• U.S.

Business: Dead Flower

3 minute read
TIME

The Tennessee Valley Authority is a number of things to a number of people, but to Socialist Norman Thomas it is “the only genuinely socialistic project in the New Deal—a beautiful flower in a garden of weeds.” Tenderly cultivated by TVA Director David Eli Lilienthal, the flower budded prettily last summer when Electric Bond & Share agreed, at pistol point, to sell its Knoxville, Tenn. power & light properties to TVA. The pistol was the threat that Knoxville would build its own distributing system with a PWA loan-grant (TIME, July 30).

By this deal Mr. Lilienthal secured a big-city outlet for some of his surplus power, and Bond & Share got $6,200,000 which was enough to pay off the bonds of the local company and leave a little something for preferred stockholders. With bondholders’ approval practically assured, Mr. Lilienthal departed for a happy holiday in Britain.
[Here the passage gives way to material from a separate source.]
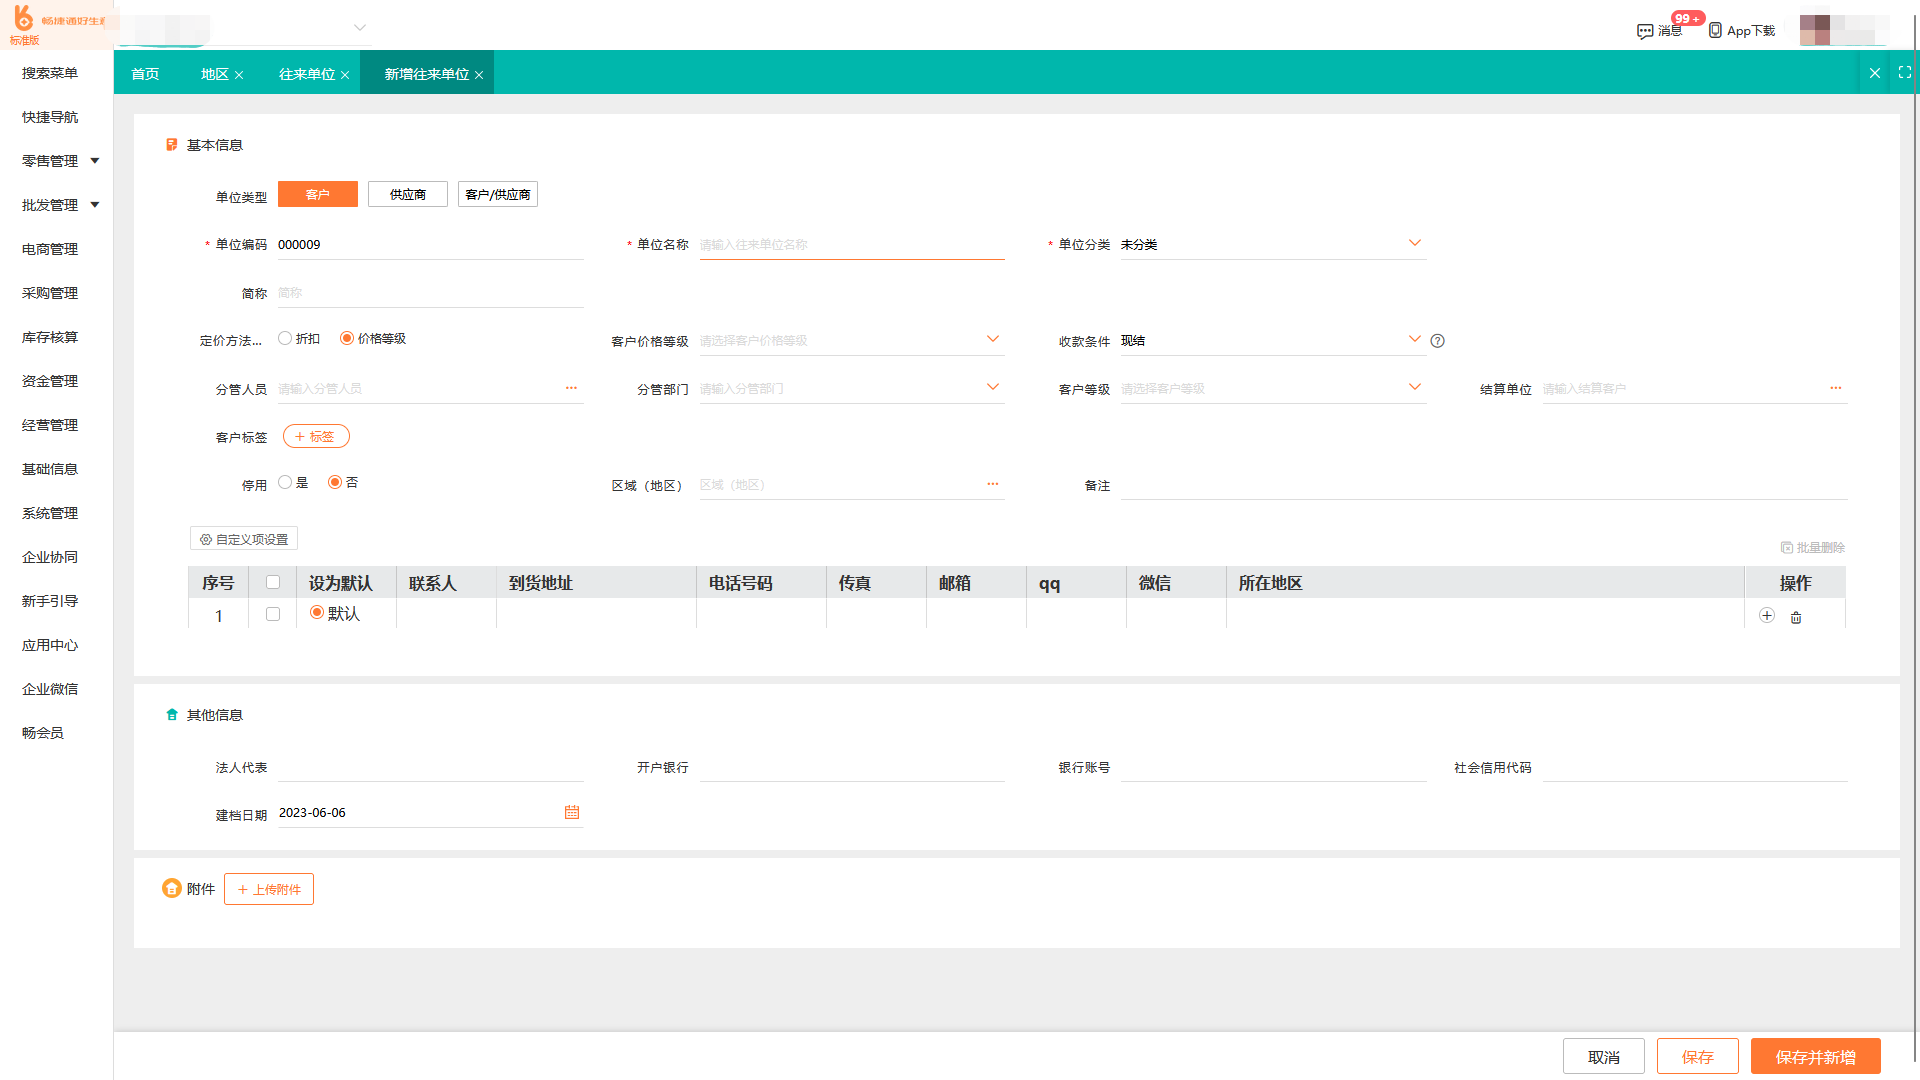Click the 供应商 unit type icon
The image size is (1920, 1080).
405,194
Meantime his budding flower was set upon by cutworms, slugs and aphids. Two preferred stockholders marched into court to block the Knoxville deal. A group of coal and ice companies, which mortally hate & fear TVA’s hydro-electric schemes, hastily obtained judicial permission to join the fight. Since the agreement was already signed & sealed, Bond & Share was placed in the anomalous position of fighting shoulder to shoulder with Mr. Lilienthal.

In due course the TVA deal came before the Tennessee Railroad & Public Utilities Commission. Back from Britain, Director Lilienthal was called as a witness. Just before he took the stand, he boasted to newshawks: “In spite of hell & high water, the TVA is going great guns. We find ourselves with ample funds and with a splendid personnel.” Mr. Lilienthal won his case before the Tennessee Commission on the ground of “public interest.”
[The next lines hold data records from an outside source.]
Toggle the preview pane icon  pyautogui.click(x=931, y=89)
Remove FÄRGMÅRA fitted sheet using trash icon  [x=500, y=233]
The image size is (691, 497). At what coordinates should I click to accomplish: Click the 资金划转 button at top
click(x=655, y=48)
Last week, however, 13 embattled coal and ice companies went before a Tennessee circuit judge, convinced him of their interest in the matter, got him to issue a writ forbidding the sale of the Knoxville properties until the whole deal could be reviewed from the legal and constitutional angle.

Simultaneously the TVA-Bond & Share agreement expired. Mr. Lilienthal declared the sale dead, bitterly pointing out that “failure of the transaction was not due to any difference between the parties as to price or fairness to investors.” Promptly the Knoxville city fathers dusted off their PWA-financed plans for a municipal system.

Terms of the Knoxville deal could be readily extended. Certainly Bond & Share had no desire to have the value of its Knoxville properties extinguished by lopsided municipal competition. But the 13 coal and ice companies, with the moral support of many a thoughtful Tennessee Valley businessman, were determined to drag Mr. Lilienthal, dead flower in hand, before a high court.